BEGIN

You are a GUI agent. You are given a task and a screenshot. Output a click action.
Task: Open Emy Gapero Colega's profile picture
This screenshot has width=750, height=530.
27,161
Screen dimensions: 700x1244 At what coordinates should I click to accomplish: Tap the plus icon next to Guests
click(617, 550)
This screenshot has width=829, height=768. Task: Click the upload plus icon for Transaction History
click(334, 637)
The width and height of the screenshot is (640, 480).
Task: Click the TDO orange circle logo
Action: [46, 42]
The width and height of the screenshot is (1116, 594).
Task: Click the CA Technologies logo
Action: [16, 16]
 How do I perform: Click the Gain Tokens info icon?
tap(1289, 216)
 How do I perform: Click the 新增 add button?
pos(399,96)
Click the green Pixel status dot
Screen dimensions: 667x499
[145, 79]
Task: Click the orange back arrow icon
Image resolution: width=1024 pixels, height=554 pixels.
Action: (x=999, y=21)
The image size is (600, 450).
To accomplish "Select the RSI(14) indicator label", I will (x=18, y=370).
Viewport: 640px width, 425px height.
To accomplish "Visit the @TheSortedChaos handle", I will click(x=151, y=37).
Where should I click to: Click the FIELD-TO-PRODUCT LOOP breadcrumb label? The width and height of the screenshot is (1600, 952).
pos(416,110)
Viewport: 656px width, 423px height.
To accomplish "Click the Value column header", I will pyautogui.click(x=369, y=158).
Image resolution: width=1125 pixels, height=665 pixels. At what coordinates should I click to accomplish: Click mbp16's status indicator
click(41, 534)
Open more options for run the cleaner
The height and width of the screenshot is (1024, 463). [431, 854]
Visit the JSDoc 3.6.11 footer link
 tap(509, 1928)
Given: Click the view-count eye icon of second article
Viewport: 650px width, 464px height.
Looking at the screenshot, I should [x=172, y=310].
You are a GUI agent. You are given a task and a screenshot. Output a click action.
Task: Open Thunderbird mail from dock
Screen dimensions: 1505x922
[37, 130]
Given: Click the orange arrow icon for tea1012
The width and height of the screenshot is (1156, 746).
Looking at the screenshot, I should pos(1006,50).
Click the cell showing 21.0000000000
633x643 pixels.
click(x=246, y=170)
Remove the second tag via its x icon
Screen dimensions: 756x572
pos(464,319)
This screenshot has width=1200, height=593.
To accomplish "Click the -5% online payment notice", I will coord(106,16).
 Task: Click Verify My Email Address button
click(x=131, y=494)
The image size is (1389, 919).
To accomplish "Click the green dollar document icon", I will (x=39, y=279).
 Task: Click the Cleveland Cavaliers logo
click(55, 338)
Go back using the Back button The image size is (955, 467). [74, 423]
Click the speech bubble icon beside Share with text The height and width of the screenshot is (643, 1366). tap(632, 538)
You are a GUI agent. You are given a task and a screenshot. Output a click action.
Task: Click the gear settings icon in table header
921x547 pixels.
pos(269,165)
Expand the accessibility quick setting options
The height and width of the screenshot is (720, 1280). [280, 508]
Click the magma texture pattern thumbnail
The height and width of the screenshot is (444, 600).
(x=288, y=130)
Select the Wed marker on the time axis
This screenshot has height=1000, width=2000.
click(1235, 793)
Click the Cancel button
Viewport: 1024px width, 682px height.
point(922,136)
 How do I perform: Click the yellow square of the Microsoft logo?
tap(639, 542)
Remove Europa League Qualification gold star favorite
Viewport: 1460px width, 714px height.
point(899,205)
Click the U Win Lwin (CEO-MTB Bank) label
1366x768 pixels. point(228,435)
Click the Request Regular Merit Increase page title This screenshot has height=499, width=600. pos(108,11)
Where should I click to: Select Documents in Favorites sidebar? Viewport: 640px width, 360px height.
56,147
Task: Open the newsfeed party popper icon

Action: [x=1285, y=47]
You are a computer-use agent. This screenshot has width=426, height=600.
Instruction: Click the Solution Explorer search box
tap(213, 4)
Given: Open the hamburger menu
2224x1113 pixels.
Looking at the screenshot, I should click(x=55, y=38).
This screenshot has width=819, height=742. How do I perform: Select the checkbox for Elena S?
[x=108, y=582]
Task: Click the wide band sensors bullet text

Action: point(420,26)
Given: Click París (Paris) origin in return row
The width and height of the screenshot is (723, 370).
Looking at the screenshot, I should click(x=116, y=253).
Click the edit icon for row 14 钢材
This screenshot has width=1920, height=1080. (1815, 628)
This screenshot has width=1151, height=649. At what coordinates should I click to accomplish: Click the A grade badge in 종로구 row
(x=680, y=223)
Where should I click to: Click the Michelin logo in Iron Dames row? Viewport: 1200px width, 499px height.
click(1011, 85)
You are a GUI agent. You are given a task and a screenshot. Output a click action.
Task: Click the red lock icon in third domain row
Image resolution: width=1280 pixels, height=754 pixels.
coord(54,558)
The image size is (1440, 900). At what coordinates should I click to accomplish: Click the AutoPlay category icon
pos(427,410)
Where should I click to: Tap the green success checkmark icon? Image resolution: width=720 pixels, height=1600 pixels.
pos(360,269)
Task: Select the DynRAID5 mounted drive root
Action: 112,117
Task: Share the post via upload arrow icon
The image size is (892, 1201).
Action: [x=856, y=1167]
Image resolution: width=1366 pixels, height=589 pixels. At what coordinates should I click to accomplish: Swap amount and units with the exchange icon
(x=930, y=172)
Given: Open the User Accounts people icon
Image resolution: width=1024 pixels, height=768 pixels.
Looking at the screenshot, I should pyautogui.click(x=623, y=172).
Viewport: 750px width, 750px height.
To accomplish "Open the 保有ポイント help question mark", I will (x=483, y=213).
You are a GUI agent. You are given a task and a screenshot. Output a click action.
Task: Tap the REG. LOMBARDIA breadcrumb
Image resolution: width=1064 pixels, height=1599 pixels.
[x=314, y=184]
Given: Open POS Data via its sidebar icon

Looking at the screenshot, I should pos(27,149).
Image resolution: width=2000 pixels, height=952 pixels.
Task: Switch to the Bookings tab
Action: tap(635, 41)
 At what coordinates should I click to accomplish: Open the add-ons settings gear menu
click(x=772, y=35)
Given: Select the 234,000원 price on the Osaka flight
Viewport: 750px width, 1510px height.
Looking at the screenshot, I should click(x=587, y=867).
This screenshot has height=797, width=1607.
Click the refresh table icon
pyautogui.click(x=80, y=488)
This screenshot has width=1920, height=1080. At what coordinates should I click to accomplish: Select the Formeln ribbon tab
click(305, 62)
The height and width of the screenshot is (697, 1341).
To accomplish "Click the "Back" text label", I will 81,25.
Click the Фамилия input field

END

What to work on — From the material above, set down exactly the lines between the line holding "Viewport: 656px width, 423px height." and the line holding "Task: Click the gear", inclusive. Include nothing else.

Answer —
Viewport: 656px width, 423px height.
To accomplish "Click the Value column header", I will pyautogui.click(x=369, y=158).
Image resolution: width=1125 pixels, height=665 pixels. At what coordinates should I click to accomplish: Click mbp16's status indicator
click(41, 534)
Open more options for run the cleaner
The height and width of the screenshot is (1024, 463). [431, 854]
Visit the JSDoc 3.6.11 footer link
 tap(509, 1928)
Given: Click the view-count eye icon of second article
Viewport: 650px width, 464px height.
Looking at the screenshot, I should [x=172, y=310].
You are a GUI agent. You are given a task and a screenshot. Output a click action.
Task: Open Thunderbird mail from dock
Screen dimensions: 1505x922
[37, 130]
Given: Click the orange arrow icon for tea1012
The width and height of the screenshot is (1156, 746).
Looking at the screenshot, I should pos(1006,50).
Click the cell showing 21.0000000000
633x643 pixels.
click(x=246, y=170)
Remove the second tag via its x icon
Screen dimensions: 756x572
pos(464,319)
This screenshot has width=1200, height=593.
To accomplish "Click the -5% online payment notice", I will coord(106,16).
 Task: Click Verify My Email Address button
click(x=131, y=494)
The image size is (1389, 919).
To accomplish "Click the green dollar document icon", I will (x=39, y=279).
 Task: Click the Cleveland Cavaliers logo
click(55, 338)
Go back using the Back button The image size is (955, 467). [74, 423]
Click the speech bubble icon beside Share with text The height and width of the screenshot is (643, 1366). tap(632, 538)
You are a GUI agent. You are given a task and a screenshot. Output a click action.
Task: Click the gear settings icon in table header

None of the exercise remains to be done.